Google/Screenshot by NPR
To kick off Hispanic Heritage Month, Google is honoring Luisa Moreno, a Guatemalan-American journalist turned labor organizer who united and mobilized Spanish-speaking communities across the United States around workers’ rights nearly a century ago.
Friday’s Google Doodle shows Moreno holding a megaphone and hugging a group of people. The artist behind the illustration, Juliet Menéndez, who is also Guatemalan-American, told NPR that she wanted to represent Moreno’s work by bringing together people of different races and classes.
“As an immigrant, she came and brought so many people together in the United States,” Menéndez said. “She did a lot to bring the Latinx community together, at a time when it was not defined as such.”
Menéndez added that the imagery of linked arms was intentional to symbolize the strength that lies in solidarity, as well as to salute the protests. She also included the scales of justice and touches of yellow as metaphors for Moreno’s commitment to integrity and shining a light on the truth. Dandelions come out of the megaphone.
“In dandelions, when you blow them, the seeds spread everywhere,” Menéndez said. “I wanted to show that she sowed the seeds of the American labor movement.”
Moreno defended tobacco and food industry workers
Born in Guatemala in the early 1900s (according to several sources between 1906 and 1907), Moreno began organizing as a teenager after learning that women in her country were not allowed to attend college . She protested and lobbied for women to have better access to higher education. Ultimately, the campaign was a success, according to Google.
After a brief stint in journalism, Moreno, still in his 20s, moved to New York. Incidents of police brutality against Latino protesters, as well as poor working conditions in garment factories, prompted her to return to activism.
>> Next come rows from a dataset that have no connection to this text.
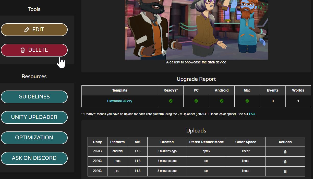Click the pencil icon on the EDIT button

(27, 30)
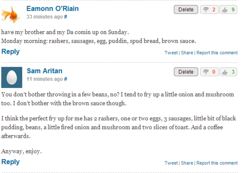The image size is (243, 173).
Task: Share Sam Aritan's comment
Action: pyautogui.click(x=187, y=163)
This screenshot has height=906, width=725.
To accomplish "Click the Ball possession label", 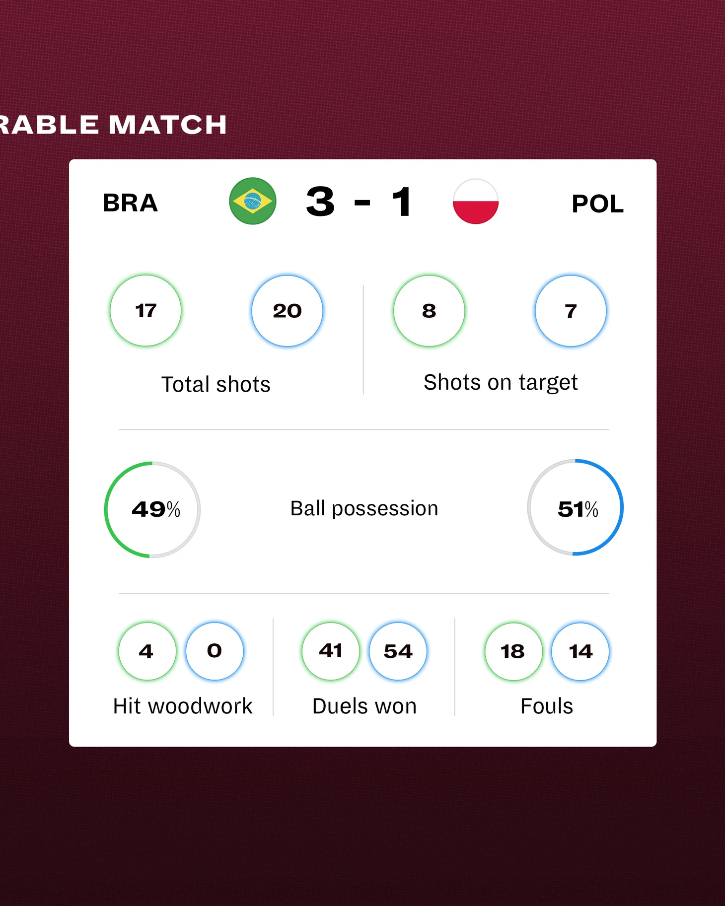I will pyautogui.click(x=364, y=509).
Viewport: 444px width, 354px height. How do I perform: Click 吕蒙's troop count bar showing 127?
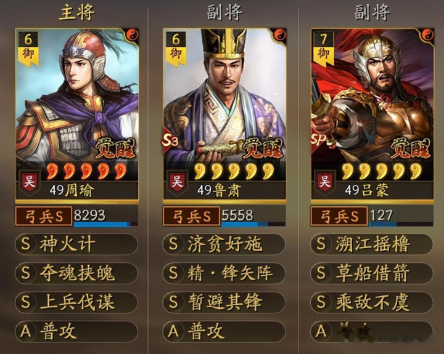pyautogui.click(x=401, y=216)
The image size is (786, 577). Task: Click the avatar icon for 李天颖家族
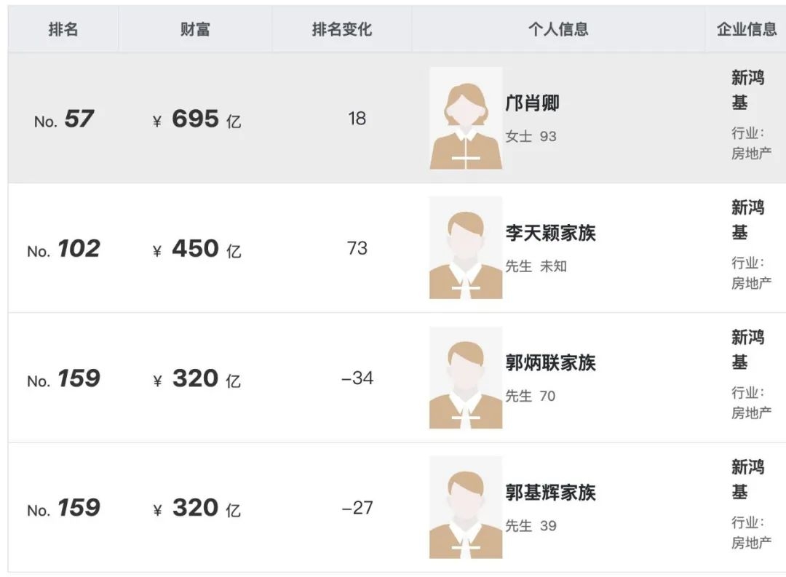(466, 247)
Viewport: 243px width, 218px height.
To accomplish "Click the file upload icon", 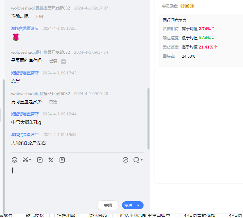I will (x=40, y=160).
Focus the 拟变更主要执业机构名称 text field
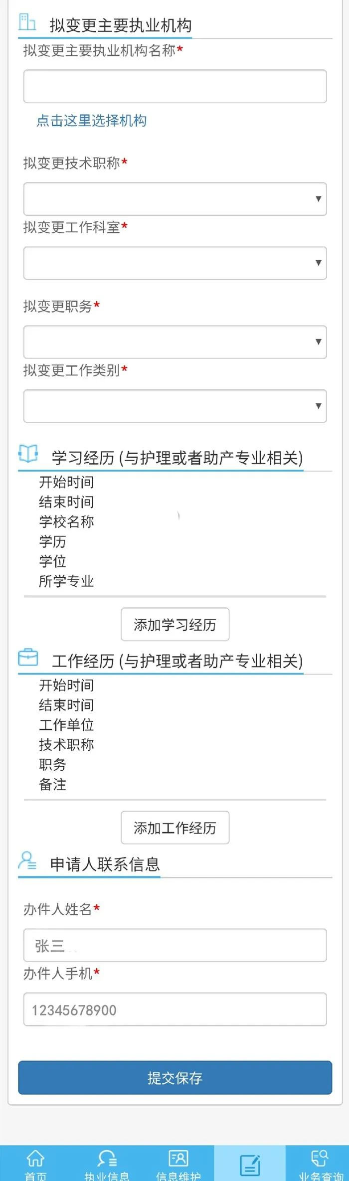Screen dimensions: 349x1181 pos(175,86)
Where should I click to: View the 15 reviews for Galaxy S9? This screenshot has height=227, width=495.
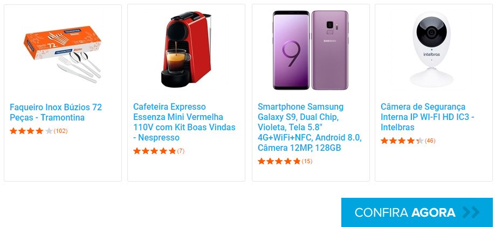(x=307, y=161)
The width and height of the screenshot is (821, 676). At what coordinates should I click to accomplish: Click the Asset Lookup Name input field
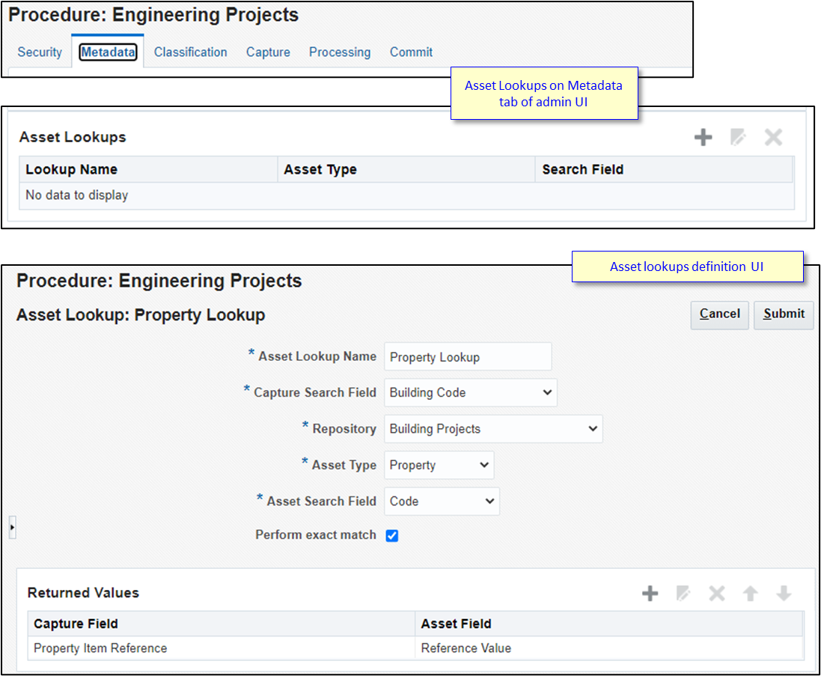(467, 356)
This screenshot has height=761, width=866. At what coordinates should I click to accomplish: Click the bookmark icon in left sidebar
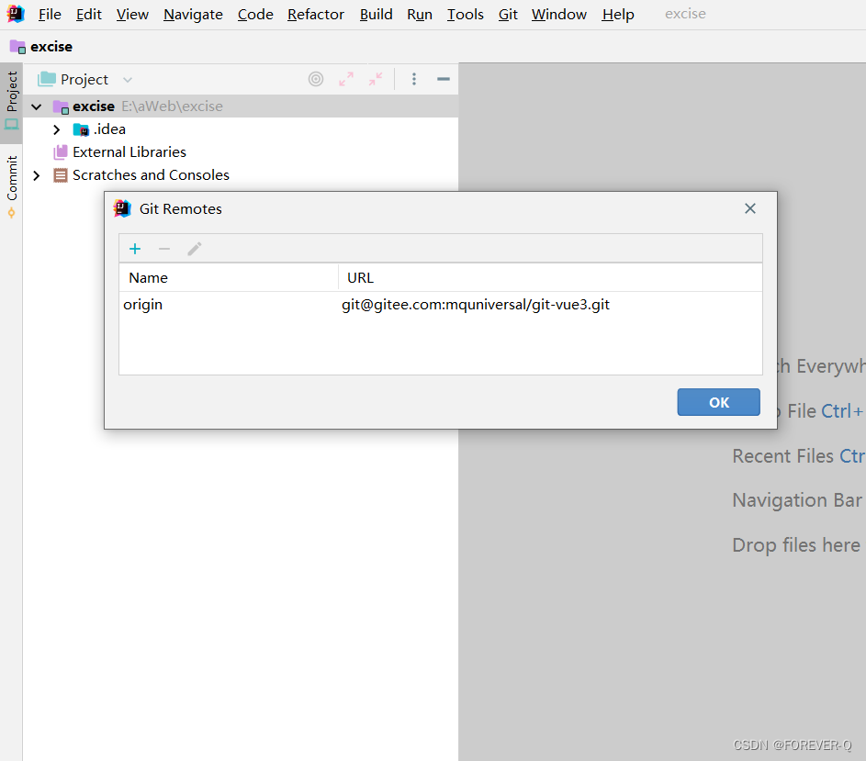[14, 211]
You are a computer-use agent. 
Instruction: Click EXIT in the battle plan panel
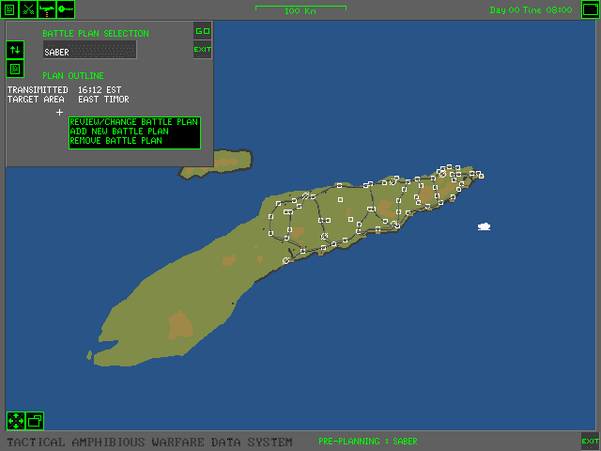pos(203,50)
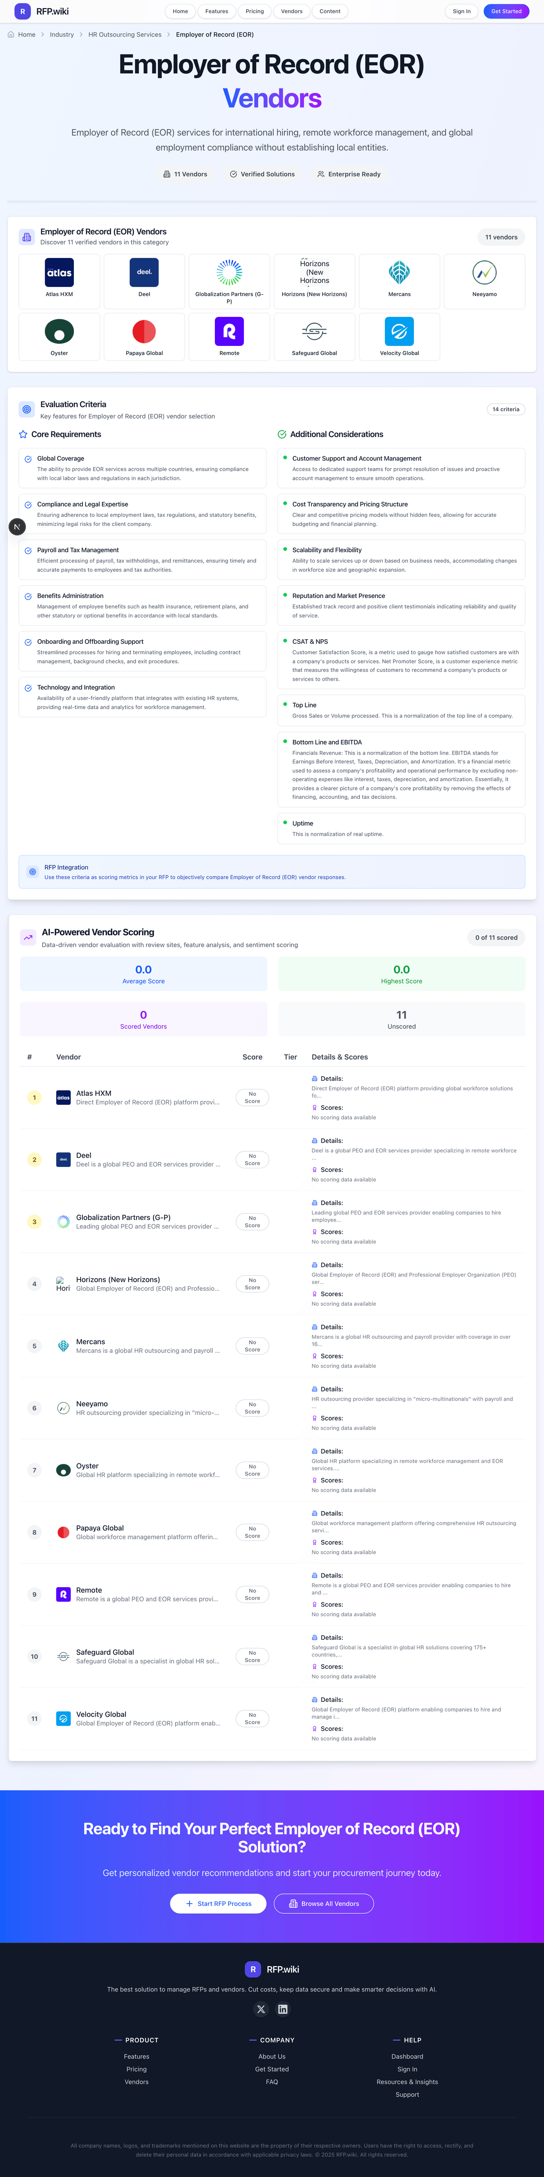Viewport: 544px width, 2177px height.
Task: Click the RFP.wiki logo icon in header
Action: click(x=23, y=12)
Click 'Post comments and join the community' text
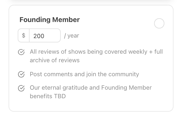Screen dimensions: 181x117 (84, 74)
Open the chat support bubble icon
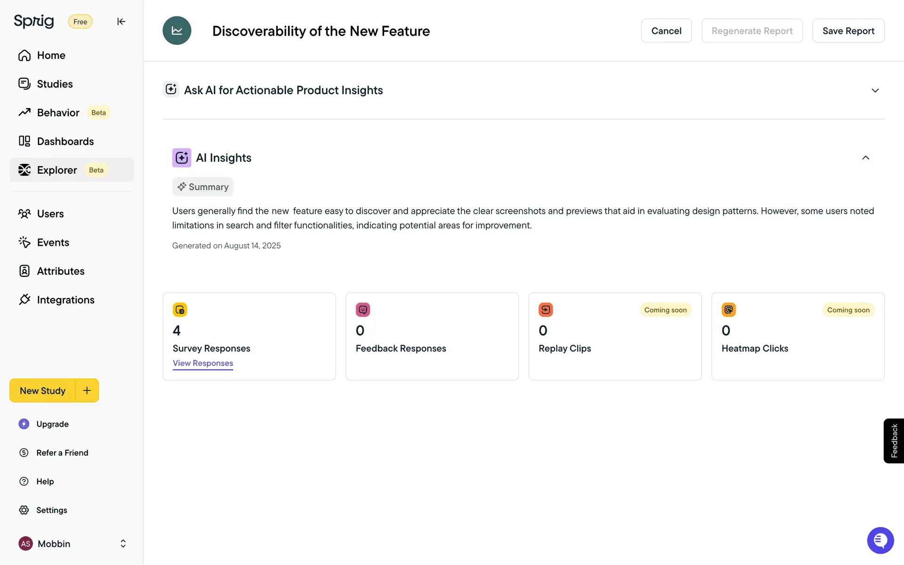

In 1935, she became a professional organizer with the American Federation of Labor and advocated for the interests of workers across the country, particularly in the food and tobacco industries. Six years later, Moreno was elected vice president of the United Cannery, Agricultural, Packing and Allied Workers of America.
Moreno’s most crucial work included his efforts to unify the Latino community. In 1938, she founded the The Congress of the Pueblo de Habla Española, or National Congress of Spanish-Speaking Peoples, considered one of the first national efforts to mobilize citizens of Spanish-speaking countries in the fight for better working conditions and fair treatment for all Latin American workers.
The federal government eventually took notice of Moreno’s success as a union leader and began threatening to deport her, according to a pamphlet describing Moreno’s situation that was distributed around 1949.
“They can talk about expelling me, but they can never expel the people with whom I worked and with whom things were accomplished for the benefit of hundreds of thousands of workers,” Moreno said in the pamphlet, obtained later by the National Museum. of American history.
Forced to leave the United States, Moreno returned to Latin America in 1950, where she continued organizing in Mexico, Cuba, and Guatemala. She died in 1992.